>> BEGIN Dataset entries
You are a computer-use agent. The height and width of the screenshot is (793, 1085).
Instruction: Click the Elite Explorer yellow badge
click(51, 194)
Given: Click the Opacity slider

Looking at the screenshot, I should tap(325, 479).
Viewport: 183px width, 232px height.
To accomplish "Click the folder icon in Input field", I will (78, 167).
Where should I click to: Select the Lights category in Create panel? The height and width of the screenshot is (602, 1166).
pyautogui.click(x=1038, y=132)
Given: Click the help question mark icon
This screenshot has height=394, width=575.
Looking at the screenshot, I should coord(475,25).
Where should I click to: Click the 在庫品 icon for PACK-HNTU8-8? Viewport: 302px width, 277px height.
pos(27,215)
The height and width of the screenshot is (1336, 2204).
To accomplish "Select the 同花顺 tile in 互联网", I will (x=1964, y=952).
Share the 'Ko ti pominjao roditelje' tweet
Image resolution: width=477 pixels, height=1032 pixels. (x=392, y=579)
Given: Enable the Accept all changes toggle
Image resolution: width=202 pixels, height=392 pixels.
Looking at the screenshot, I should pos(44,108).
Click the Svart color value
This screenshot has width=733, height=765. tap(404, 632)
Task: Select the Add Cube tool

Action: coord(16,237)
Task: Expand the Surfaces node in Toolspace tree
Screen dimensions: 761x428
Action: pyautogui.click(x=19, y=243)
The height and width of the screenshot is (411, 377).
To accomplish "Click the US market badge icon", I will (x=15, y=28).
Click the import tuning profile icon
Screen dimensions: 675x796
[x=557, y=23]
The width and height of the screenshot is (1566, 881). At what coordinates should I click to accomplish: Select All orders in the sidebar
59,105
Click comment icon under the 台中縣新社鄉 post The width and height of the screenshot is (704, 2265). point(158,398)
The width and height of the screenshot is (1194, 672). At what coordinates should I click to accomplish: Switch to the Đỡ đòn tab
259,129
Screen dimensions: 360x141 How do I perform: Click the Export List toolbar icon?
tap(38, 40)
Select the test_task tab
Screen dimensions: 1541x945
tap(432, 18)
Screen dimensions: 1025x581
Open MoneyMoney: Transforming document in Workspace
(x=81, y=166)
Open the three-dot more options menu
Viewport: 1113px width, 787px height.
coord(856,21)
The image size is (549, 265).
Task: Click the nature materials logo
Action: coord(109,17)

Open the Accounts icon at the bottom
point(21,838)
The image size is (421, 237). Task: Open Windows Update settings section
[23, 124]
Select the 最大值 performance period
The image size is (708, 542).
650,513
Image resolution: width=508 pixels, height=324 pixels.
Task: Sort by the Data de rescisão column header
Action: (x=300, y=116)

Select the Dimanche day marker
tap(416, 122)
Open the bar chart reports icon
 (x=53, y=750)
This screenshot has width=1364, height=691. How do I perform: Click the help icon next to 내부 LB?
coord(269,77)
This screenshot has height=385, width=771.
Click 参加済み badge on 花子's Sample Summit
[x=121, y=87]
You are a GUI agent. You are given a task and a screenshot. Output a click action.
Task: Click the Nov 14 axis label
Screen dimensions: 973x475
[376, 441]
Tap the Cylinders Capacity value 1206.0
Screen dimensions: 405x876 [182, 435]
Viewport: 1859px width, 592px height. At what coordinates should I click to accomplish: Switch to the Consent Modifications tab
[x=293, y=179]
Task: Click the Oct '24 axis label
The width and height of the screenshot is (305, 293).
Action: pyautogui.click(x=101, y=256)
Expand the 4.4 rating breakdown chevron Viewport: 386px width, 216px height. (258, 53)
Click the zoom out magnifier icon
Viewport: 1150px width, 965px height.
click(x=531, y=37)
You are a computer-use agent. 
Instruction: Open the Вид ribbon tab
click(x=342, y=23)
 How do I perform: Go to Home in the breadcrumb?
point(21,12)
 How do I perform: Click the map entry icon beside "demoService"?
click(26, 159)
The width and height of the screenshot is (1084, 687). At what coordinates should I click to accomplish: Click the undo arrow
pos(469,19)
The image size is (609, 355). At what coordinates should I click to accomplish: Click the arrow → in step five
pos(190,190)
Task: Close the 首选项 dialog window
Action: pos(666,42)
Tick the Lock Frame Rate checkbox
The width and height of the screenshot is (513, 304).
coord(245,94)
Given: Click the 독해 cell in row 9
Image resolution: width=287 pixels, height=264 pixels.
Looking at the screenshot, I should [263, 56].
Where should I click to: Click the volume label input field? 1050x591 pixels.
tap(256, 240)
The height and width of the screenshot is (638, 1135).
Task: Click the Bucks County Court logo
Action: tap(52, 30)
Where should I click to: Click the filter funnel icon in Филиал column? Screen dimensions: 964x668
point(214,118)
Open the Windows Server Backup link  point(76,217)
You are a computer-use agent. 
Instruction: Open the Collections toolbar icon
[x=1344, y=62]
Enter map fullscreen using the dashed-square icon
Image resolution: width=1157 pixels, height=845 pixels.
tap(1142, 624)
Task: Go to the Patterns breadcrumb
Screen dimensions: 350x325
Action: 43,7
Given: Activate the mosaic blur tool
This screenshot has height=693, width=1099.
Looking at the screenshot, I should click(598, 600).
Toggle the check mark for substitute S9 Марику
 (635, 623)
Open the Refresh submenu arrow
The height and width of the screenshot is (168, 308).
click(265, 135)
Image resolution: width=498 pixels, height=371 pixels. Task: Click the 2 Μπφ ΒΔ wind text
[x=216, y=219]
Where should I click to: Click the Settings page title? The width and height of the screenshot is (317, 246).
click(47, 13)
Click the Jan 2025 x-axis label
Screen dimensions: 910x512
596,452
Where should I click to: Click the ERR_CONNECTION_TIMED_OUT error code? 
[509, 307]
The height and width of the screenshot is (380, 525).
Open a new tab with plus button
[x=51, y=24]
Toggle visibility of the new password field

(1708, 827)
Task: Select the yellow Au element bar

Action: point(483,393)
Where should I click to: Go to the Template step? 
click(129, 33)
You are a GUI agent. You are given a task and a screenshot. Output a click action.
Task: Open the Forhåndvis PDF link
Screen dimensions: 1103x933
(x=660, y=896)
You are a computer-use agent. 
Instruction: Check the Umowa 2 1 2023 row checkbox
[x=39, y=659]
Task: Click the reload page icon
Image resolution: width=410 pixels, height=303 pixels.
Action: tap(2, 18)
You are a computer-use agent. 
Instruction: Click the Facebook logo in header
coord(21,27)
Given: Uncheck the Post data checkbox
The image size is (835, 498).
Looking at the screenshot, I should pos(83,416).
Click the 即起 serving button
>> END Dataset entries
Scale the records from the line containing "Click comment icon" through the line containing "(x=81, y=166)" by rewriting each of those lines in full, requests included, with every coordinate in the answers multiplied by 2.25 and rounded to the nearest whole number, halves rounded up. Leave every other number as it is, and give only these lines.

Click comment icon under the 台中縣新社鄉 post The width and height of the screenshot is (704, 2265). point(356,896)
The width and height of the screenshot is (1194, 672). At what coordinates should I click to accomplish: Switch to the Đỡ đòn tab
583,290
Screen dimensions: 360x141 How do I perform: Click the Export List toolbar icon?
tap(86, 90)
Select the test_task tab
Screen dimensions: 1541x945
tap(972, 41)
Screen dimensions: 1025x581
Open MoneyMoney: Transforming document in Workspace
(x=182, y=374)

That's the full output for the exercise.